2) On Going Treatment:
Section two involves on-going treatment of livestock. These are specific medications and application parameters; for example for white-spot disease:
Treatment instructions: Ich, full dose malachite or malachite/formaldehyde preparation. Retreat every three days.
Warning: Toxic to scaleless fishes, like American catfishes.
3) Symptoms, Treatments:
Involves diseases, observable symptoms and treatments. Example: Ich; white spot disease, Ichthyophthiriasis.
Cause: Ciliated protozoan, always present, waiting to super-
infest fish in weakened state. Usually brought on by a sudden drop in temperature. Some species especially prone, some relatively immune.
Appearance: Small white dots, @ 1/16 " diameter spread over fish. Like salt sprinkled over fish sides.
Warnings: Easily spread with nets, water. On-going, strong strains harder to treat.
Section four is a reference to medications, food preparations, other concoctions, like acclimation dips, for example:
Preparation: About one ounce of stock formaldehyde solution in one "pickle" bucket system water.

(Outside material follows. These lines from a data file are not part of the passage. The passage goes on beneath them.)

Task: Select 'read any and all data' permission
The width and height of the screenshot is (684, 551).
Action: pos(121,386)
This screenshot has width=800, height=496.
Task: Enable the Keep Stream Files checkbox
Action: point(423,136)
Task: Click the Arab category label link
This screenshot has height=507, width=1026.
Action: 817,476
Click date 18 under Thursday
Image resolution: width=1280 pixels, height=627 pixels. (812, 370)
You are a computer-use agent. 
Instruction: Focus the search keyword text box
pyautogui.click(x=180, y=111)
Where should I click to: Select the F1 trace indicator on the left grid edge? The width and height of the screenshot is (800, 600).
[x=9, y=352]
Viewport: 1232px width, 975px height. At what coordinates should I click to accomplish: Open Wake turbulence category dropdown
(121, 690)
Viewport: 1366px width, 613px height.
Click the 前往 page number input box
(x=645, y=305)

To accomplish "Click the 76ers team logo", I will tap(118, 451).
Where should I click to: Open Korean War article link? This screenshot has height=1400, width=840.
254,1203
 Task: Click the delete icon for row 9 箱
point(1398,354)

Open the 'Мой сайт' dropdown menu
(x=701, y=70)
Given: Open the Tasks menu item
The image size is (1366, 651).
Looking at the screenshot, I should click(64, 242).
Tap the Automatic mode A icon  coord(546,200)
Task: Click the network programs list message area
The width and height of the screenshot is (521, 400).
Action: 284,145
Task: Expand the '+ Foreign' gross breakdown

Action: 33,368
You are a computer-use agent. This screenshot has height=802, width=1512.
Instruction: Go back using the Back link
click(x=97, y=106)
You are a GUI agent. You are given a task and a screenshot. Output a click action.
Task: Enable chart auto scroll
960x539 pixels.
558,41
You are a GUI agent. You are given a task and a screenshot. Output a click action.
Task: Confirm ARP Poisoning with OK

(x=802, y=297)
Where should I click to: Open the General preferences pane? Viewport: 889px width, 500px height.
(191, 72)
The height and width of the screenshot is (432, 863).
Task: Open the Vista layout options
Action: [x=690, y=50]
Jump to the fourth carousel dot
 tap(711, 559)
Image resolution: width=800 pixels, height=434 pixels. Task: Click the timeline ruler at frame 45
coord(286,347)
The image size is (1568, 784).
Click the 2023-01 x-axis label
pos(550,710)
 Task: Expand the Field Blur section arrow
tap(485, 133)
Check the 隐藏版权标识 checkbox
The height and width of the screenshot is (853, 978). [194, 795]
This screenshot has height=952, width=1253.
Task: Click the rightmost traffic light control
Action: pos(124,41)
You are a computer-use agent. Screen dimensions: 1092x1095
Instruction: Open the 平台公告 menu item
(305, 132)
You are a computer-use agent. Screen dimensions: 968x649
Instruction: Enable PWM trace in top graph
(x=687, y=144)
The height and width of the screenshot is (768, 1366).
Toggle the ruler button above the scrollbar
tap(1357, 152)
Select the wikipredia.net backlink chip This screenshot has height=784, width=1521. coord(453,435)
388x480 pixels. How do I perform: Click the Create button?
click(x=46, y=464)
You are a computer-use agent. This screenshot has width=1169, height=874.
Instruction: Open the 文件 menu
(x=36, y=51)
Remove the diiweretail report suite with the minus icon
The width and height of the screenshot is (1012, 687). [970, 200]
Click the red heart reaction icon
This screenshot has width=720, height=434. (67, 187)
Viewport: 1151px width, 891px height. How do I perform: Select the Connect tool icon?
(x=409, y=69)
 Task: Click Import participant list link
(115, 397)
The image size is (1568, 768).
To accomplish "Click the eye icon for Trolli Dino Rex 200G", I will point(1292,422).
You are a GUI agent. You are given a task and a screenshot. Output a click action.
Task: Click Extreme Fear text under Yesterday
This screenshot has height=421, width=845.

Purpose: Reduce spreading of infectious and parasitic diseases.
Alternative: Permanganate solution.
This is your reference file. Example, Nelson Herwig, Treatment of Fish Diseases; Available at public library; good practical information for specifying treatments.
References are listed by name and page number on the pages where you record the information in sections one through four.
Treatments are necessary on arrival and on-going to ensure adequate health of livestock. The development and use of a Treatment System as detailed here, serves to educate, standardize, and with proper application, systematically reduce losses. The actual treatments you employ should be recorded and analyzed in a reasonable, consistent, documented process; in a separate area (Treatment Book) in your pond log.
You may have the savvy and want to computerize this Treatment System and develop it in your own way. Whatever way you go, just do it! The last thing a person dealing with livestock needs is to have problems right off with sick, weak fish. Please use a reasonable, consistent practice that is documented to assist you in developing and repeating practices for proper treatment of your livestock per your conditions. Doing these things systematically pay!